Exercise prompt: Within the records below, reproduce without change the lines from the line that has "The width and height of the screenshot is (1456, 819)." through the line that has "Task: Open Osasuna link in 09/05/2026 match", and only those.
(Input material Opens)
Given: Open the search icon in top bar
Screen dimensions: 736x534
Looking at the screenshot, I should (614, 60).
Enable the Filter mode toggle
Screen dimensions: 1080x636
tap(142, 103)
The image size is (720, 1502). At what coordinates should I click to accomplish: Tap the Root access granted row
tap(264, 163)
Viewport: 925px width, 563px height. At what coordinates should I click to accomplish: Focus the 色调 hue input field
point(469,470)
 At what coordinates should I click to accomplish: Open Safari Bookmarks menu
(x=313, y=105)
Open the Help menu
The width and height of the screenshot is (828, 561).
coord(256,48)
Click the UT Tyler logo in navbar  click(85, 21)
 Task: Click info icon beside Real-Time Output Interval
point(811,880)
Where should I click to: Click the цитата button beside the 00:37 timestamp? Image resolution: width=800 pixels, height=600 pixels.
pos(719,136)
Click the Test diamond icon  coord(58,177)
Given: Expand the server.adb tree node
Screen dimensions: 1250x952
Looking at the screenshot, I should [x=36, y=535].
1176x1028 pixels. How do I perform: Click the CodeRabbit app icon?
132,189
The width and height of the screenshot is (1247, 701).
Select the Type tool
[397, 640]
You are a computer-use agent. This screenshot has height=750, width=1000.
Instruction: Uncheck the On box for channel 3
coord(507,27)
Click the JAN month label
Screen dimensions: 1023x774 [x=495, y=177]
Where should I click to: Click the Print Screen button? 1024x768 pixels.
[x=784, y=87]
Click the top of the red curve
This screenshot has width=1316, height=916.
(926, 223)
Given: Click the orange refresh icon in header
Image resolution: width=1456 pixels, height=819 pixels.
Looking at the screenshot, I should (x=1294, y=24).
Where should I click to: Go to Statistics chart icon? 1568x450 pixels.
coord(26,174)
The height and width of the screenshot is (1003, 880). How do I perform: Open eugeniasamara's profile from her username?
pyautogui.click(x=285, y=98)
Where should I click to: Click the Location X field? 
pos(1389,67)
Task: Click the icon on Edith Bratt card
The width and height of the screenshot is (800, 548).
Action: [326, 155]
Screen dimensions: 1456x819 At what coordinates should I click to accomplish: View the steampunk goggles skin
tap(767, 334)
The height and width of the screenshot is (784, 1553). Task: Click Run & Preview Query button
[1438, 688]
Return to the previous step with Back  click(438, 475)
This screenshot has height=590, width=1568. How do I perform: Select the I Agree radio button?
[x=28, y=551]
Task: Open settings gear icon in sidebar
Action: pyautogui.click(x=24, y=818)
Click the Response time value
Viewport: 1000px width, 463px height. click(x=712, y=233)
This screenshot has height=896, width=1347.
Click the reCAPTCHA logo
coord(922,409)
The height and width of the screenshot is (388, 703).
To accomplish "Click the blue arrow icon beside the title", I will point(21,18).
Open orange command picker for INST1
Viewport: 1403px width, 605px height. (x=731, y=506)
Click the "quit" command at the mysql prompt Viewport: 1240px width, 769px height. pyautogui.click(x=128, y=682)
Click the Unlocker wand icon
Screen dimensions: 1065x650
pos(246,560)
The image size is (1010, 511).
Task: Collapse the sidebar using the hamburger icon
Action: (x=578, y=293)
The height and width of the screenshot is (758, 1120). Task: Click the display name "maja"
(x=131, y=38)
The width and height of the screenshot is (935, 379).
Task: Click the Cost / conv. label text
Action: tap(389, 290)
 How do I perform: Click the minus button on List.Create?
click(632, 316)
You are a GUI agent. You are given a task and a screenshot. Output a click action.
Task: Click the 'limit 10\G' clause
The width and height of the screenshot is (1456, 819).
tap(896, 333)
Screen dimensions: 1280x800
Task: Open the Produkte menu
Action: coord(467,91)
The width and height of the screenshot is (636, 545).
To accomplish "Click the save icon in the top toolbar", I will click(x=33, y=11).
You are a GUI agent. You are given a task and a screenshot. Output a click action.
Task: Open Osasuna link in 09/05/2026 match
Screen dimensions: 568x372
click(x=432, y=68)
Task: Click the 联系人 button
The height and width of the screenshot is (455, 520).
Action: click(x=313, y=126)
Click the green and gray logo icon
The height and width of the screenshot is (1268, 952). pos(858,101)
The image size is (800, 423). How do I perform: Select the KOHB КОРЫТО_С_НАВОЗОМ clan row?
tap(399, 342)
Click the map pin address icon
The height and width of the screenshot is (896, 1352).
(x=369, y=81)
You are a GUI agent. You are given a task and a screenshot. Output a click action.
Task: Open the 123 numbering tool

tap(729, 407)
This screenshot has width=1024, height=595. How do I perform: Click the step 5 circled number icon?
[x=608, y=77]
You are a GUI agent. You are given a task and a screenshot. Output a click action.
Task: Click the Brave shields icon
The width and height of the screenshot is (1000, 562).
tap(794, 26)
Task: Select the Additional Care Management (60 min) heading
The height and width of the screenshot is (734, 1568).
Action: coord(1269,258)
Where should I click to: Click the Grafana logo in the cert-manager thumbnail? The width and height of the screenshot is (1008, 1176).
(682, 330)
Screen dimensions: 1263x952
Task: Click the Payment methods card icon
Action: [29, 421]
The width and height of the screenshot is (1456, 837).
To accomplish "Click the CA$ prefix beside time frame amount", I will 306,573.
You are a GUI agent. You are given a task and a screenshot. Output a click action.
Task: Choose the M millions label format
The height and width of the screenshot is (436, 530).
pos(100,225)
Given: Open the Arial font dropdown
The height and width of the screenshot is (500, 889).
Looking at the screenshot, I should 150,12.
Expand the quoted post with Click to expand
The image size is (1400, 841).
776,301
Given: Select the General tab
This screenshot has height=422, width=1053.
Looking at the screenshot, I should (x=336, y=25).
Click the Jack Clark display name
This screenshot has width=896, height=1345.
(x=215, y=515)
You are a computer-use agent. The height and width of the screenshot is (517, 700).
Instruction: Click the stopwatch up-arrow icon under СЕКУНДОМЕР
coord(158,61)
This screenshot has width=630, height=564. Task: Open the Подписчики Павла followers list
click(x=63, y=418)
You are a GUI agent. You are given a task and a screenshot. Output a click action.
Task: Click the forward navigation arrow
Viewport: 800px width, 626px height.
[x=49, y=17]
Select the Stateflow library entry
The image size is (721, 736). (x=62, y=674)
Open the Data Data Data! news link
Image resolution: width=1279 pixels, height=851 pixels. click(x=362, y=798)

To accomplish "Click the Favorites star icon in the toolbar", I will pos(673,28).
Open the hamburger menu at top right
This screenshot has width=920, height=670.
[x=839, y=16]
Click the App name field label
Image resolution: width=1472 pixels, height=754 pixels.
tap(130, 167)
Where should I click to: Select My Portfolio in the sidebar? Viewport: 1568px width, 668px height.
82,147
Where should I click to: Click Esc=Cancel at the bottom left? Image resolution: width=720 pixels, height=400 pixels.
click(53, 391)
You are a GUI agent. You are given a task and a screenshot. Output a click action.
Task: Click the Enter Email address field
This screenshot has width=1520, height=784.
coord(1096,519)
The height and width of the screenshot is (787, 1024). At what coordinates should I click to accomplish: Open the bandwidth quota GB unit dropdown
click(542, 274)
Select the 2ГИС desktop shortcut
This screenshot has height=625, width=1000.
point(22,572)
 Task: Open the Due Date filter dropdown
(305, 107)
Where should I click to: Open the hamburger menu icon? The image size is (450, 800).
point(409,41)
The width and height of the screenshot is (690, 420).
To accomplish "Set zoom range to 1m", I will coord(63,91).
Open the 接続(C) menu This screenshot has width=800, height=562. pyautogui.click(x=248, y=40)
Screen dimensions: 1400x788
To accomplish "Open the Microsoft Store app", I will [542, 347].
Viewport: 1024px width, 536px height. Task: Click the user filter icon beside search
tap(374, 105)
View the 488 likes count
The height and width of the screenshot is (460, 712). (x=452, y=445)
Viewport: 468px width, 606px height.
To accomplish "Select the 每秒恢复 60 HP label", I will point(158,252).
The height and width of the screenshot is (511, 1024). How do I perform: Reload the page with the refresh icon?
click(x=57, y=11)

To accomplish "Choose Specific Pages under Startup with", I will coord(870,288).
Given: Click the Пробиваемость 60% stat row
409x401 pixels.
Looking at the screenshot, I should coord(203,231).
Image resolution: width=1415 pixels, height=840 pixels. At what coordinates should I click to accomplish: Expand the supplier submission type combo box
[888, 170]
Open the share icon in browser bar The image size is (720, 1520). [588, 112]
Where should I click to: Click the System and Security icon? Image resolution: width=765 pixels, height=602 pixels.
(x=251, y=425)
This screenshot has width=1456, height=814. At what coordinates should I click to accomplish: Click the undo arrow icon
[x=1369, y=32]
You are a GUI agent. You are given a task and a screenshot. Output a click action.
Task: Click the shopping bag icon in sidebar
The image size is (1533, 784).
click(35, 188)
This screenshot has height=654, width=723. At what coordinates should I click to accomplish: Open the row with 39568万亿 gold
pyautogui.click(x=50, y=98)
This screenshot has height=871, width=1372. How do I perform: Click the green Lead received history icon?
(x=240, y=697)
(Input material Closes)
Response to this task:
The width and height of the screenshot is (1456, 819).
tap(896, 333)
Screen dimensions: 1280x800
Task: Open the Produkte menu
Action: coord(467,91)
The width and height of the screenshot is (636, 545).
To accomplish "Click the save icon in the top toolbar", I will click(x=33, y=11).
You are a GUI agent. You are given a task and a screenshot. Output a click action.
Task: Open Osasuna link in 09/05/2026 match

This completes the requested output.